**The task:** Reproduce word for word the stretch of the cross product solution below from "A unit vector is" through "by its magnitude.".

--- Start Selected excerpt ---

Question

Using the Cross Product In Exercises $$29-36,$$ find a unit vector that is orthogonal to both $$u$$ and v. $$\mathbf{u}=\mathbf{i}+2 \mathbf{j}$$$$\mathbf{v}=\mathbf{i}-3 \mathbf{k}$$

Answer

**step1 Represent Vectors in Component Form**

First, we need to express the given vectors in their component form (i.e., as ordered triples showing their x, y, and z components). The vector i represents the unit vector along the x-axis, j along the y-axis, and k along the z-axis.

$$\mathbf{u}=\mathbf{i}+2 \mathbf{j} = \langle 1, 2, 0 \rangle$$

$$\mathbf{v}=\mathbf{i}-3 \mathbf{k} = \langle 1, 0, -3 \rangle$$

**step2 Calculate the Cross Product of the Vectors**

To find a vector that is orthogonal (perpendicular) to both $$\mathbf{u}$$ and $$\mathbf{v}$$, we compute their cross product, denoted as $$\mathbf{u} \times \mathbf{v}$$. The cross product of two vectors $$\mathbf{a} = \langle a_1, a_2, a_3 \rangle$$ and $$\mathbf{b} = \langle b_1, b_2, b_3 \rangle$$ is given by the formula:

$$\mathbf{a} \times \mathbf{b} = \langle a_2b_3 - a_3b_2, a_3b_1 - a_1b_3, a_1b_2 - a_2b_1 \rangle$$

Applying this formula to $$\mathbf{u} = \langle 1, 2, 0 \rangle$$ and $$\mathbf{v} = \langle 1, 0, -3 \rangle$$:

$$ \mathbf{u} \times \mathbf{v} = \langle (2)(-3) - (0)(0), (0)(1) - (1)(-3), (1)(0) - (2)(1) \rangle $$

$$ \mathbf{u} \times \mathbf{v} = \langle -6 - 0, 0 - (-3), 0 - 2 \rangle $$

$$ \mathbf{u} \times \mathbf{v} = \langle -6, 3, -2 \rangle $$

**step3 Calculate the Magnitude of the Cross Product**

Next, we need to find the magnitude (length) of the vector obtained from the cross product. The magnitude of a vector $$\mathbf{w} = \langle w_1, w_2, w_3 \rangle$$ is calculated using the formula:

$$| \mathbf{w} | = \sqrt{w_1^2 + w_2^2 + w_3^2}$$

For the cross product vector $$\mathbf{u} \times \mathbf{v} = \langle -6, 3, -2 \rangle$$:

$$ |\mathbf{u} \times \mathbf{v}| = \sqrt{(-6)^2 + (3)^2 + (-2)^2} $$

$$ |\mathbf{u} \times \mathbf{v}| = \sqrt{36 + 9 + 4} $$

$$ |\mathbf{u} \times \mathbf{v}| = \sqrt{49} $$

$$ |\mathbf{u} \times \mathbf{v}| = 7 $$

**step4 Find the Unit Vector**

A unit vector is a vector with a magnitude of 1. To find a unit vector in the same direction as our cross product vector, we divide each component of the cross product vector by its magnitude.

--- End Selected excerpt ---
--- Start Provided material ---

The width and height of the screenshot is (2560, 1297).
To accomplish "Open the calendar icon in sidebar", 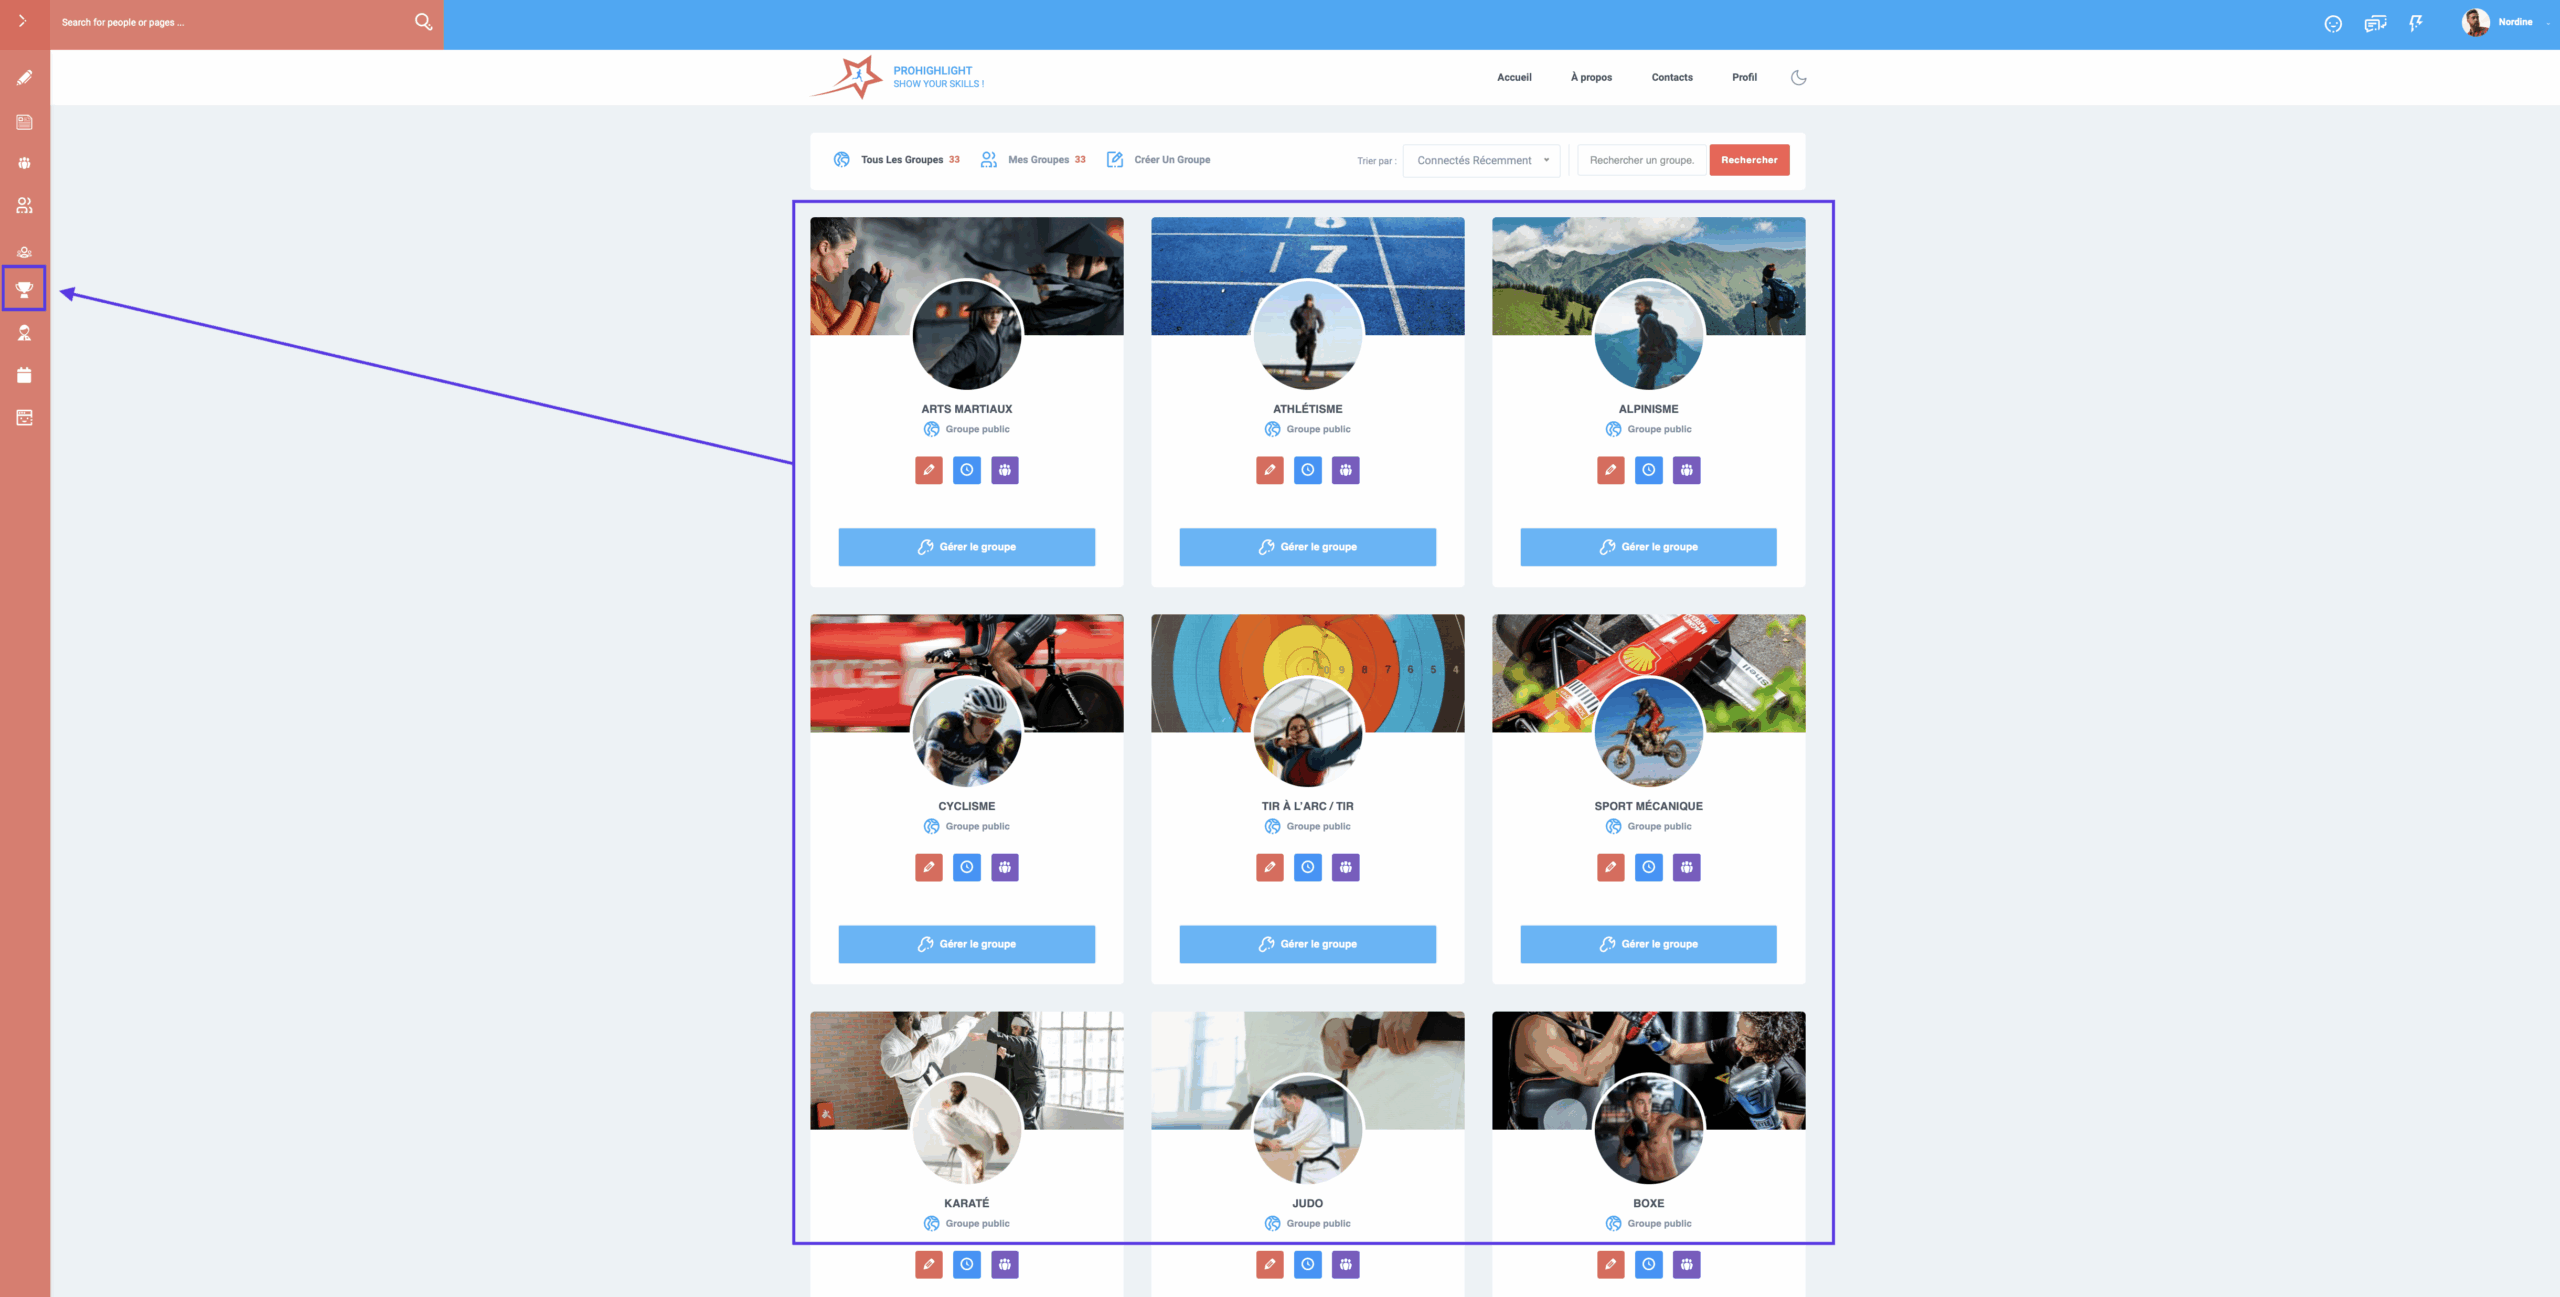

--- End Provided material ---

**Final result:**
A unit vector is a vector with a magnitude of 1. To find a unit vector in the same direction as our cross product vector, we divide each component of the cross product vector by its magnitude.